I support Magnus's and Érics' Blocks. Some additional comments: Real-time conferencing sessions increasingly require end-to-end protections that prevent intermediary servers from decrypting real-time media. The PERC WG developed a “double encryption” scheme for end-to-end encryption that was deeply tied to SRTP as its underlying transport. This entanglement has prevented widespread deployment. I thought we were going to tweak this text (noting that RFC RFC 8723 is only a handful of months old). It might also be worth a note about the general expected shape of the key hierarchy (e.g., one key per sender vs. full mesh). * Selection among multiple encryption keys in use during a real-time session * Information to form a unique nonce within the scope of the key * Authenticated encryption using the selected key and nonce I assume that this means "assembling preexisting crypto building blocks", not "define new crypto". The transport-independence of this encapsulation means that it can be applied at a higher level than individual RTP payloads. For example, it may be desirable to encrypt whole frames that span multiple packets in order to amortize the overhead from framing and authentication tags. It may also be desirable to encrypt units of intermediate size (e.g., H.264 NALUs or AV1 OBUs) to allow partial frames to be usable. The working group will choose what levels of granularity are available and to what degree this can be configured. (Available as input to the WG of available from its output?) It is anticipated that several use cases of SFrame will involve its use with keys derived from the MLS group key exchange protocol. The working group will define a mechanism for doing SFrame encryption using keys from MLS, including, for example, the derivation of SFrame keys per MLS epoch and per sender. Will other sources of key material be considered?
[[ comments/questions ]] * Agree with "Information to form a unique nonce within the scope of the key" seeming a bit underdefined at the moment. * If conferencing migrates to carriage over QUIC, would that have any impact on/overlap with this work?
This may come up in the context of the document reviews, but given the recent discussions on terminology we may want to proactively avoid use of the term 'nonce' in the WG charter.

* Records

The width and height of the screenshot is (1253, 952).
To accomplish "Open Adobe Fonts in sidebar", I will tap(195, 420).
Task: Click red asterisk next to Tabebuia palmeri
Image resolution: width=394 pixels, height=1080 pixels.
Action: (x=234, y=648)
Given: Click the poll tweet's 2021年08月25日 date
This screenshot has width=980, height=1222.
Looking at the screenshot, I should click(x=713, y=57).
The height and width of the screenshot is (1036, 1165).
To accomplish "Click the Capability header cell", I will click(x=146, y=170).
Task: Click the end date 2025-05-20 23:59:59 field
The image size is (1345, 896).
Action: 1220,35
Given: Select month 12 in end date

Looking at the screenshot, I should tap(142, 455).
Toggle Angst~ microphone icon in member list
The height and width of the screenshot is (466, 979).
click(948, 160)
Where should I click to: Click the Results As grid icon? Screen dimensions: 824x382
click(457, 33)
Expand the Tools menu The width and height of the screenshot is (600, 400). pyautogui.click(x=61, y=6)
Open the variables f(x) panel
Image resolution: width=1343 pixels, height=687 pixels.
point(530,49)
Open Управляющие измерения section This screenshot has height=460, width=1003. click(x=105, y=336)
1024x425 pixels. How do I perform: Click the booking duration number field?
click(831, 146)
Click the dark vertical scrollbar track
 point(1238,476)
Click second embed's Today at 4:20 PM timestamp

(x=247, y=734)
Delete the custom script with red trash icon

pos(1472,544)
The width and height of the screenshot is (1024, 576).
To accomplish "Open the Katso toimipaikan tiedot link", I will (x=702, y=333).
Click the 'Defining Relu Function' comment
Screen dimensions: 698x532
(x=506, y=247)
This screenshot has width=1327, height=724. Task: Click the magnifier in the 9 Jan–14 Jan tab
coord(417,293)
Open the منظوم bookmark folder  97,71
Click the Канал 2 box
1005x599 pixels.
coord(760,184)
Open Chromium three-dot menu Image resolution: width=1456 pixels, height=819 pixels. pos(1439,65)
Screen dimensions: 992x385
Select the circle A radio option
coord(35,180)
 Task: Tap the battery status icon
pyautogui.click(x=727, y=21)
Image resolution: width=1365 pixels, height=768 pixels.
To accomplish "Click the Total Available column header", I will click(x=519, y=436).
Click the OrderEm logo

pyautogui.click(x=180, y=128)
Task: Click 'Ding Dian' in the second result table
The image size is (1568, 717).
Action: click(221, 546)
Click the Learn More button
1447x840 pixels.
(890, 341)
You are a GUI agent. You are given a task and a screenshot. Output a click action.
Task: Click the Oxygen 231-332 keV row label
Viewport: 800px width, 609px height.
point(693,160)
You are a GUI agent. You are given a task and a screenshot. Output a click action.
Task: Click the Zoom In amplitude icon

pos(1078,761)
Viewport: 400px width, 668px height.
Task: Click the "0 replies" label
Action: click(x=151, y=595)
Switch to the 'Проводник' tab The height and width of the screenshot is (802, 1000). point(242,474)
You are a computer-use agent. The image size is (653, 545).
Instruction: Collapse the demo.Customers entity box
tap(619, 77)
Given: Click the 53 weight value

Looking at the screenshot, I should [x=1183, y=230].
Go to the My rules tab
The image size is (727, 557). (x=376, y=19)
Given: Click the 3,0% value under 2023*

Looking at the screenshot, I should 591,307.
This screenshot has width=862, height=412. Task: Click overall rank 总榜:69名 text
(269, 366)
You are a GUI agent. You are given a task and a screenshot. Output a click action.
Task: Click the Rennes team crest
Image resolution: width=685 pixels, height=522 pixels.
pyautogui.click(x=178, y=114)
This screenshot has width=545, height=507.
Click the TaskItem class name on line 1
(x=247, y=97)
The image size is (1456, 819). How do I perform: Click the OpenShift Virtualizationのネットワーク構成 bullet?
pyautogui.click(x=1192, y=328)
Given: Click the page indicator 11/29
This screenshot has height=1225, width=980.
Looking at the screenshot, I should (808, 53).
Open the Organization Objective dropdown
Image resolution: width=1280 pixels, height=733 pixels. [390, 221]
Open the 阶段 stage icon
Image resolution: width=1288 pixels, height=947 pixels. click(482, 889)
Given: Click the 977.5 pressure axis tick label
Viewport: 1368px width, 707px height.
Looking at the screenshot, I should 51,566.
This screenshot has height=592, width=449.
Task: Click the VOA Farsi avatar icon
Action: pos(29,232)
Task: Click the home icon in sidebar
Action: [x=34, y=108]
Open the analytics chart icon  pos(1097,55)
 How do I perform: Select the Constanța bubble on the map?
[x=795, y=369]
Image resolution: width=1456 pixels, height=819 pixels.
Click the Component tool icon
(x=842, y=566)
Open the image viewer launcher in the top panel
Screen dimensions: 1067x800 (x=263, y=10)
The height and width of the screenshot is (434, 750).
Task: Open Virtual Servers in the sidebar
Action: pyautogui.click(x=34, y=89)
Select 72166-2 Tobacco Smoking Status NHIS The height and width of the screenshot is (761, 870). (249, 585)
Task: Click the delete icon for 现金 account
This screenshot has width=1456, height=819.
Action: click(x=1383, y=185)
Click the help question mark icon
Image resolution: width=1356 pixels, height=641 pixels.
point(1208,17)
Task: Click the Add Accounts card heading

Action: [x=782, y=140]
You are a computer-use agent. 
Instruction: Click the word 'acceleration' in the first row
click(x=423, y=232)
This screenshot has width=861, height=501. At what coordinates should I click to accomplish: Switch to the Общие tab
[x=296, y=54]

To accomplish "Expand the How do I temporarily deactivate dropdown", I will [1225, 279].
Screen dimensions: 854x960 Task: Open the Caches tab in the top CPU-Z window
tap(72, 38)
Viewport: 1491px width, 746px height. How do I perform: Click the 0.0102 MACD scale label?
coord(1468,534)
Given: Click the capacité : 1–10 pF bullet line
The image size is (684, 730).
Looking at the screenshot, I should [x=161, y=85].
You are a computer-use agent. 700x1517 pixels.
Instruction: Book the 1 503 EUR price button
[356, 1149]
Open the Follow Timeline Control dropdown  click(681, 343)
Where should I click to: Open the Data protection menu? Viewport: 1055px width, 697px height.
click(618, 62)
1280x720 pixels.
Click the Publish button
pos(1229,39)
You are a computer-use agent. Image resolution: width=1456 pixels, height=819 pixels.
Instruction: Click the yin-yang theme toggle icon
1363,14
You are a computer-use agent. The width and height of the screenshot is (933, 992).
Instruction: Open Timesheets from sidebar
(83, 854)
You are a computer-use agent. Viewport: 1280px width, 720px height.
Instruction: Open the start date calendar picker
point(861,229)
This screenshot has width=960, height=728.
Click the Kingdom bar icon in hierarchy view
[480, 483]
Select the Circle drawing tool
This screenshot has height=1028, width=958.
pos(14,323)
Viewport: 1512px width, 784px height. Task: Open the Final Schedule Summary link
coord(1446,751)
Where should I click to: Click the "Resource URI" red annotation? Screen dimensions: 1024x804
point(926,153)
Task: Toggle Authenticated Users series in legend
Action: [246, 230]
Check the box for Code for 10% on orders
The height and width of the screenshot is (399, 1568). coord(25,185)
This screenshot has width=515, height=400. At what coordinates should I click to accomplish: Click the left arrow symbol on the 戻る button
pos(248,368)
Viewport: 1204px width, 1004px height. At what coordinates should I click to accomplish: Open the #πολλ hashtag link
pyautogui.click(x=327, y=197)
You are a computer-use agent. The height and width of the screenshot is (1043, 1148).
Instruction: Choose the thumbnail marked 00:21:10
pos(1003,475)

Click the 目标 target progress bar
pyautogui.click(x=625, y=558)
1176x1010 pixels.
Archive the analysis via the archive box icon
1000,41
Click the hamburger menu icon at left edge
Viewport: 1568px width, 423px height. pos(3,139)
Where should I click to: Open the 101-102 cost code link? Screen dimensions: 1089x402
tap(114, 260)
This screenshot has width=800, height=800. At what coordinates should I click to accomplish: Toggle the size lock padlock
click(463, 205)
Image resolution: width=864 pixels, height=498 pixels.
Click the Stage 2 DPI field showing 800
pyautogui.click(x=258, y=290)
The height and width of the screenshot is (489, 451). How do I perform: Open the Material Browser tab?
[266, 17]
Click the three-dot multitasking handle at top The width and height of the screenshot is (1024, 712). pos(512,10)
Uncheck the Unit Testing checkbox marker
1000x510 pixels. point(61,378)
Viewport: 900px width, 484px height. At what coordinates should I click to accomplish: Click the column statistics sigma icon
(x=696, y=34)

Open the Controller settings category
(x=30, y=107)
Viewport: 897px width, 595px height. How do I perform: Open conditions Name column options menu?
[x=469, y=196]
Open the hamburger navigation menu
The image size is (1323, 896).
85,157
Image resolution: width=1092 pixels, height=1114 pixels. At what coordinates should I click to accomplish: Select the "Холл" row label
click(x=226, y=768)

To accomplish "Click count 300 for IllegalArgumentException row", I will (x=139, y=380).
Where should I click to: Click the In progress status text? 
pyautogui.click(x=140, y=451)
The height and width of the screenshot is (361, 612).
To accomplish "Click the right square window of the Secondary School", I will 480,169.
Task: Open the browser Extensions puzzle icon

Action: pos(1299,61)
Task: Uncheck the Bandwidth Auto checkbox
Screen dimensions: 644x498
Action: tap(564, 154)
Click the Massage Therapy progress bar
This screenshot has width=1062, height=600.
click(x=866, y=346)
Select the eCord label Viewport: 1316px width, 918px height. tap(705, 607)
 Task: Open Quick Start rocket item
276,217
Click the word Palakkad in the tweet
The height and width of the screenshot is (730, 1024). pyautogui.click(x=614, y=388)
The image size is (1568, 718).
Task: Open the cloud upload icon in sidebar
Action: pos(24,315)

* What to do
- 1) Answer these questions using the SFrame charter comments:
(a) What did the PERC WG's "double encryption" scheme use as its underlying transport?
(b) Which units of intermediate size are given as examples?
(c) Which term does the final comment suggest avoiding in the WG charter?
- 2) In the SFrame charter comments, what reason is given for encrypting whole frames that span multiple packets?

* Answers below
- 1)
(a) SRTP.
(b) H.264 NALUs or AV1 OBUs.
(c) 'Nonce'.

- 2) Encrypting whole frames that span multiple packets amortizes the overhead from framing and authentication tags. The comments say this is possible because the encapsulation is transport-independent, so it can be applied above the level of individual RTP payloads.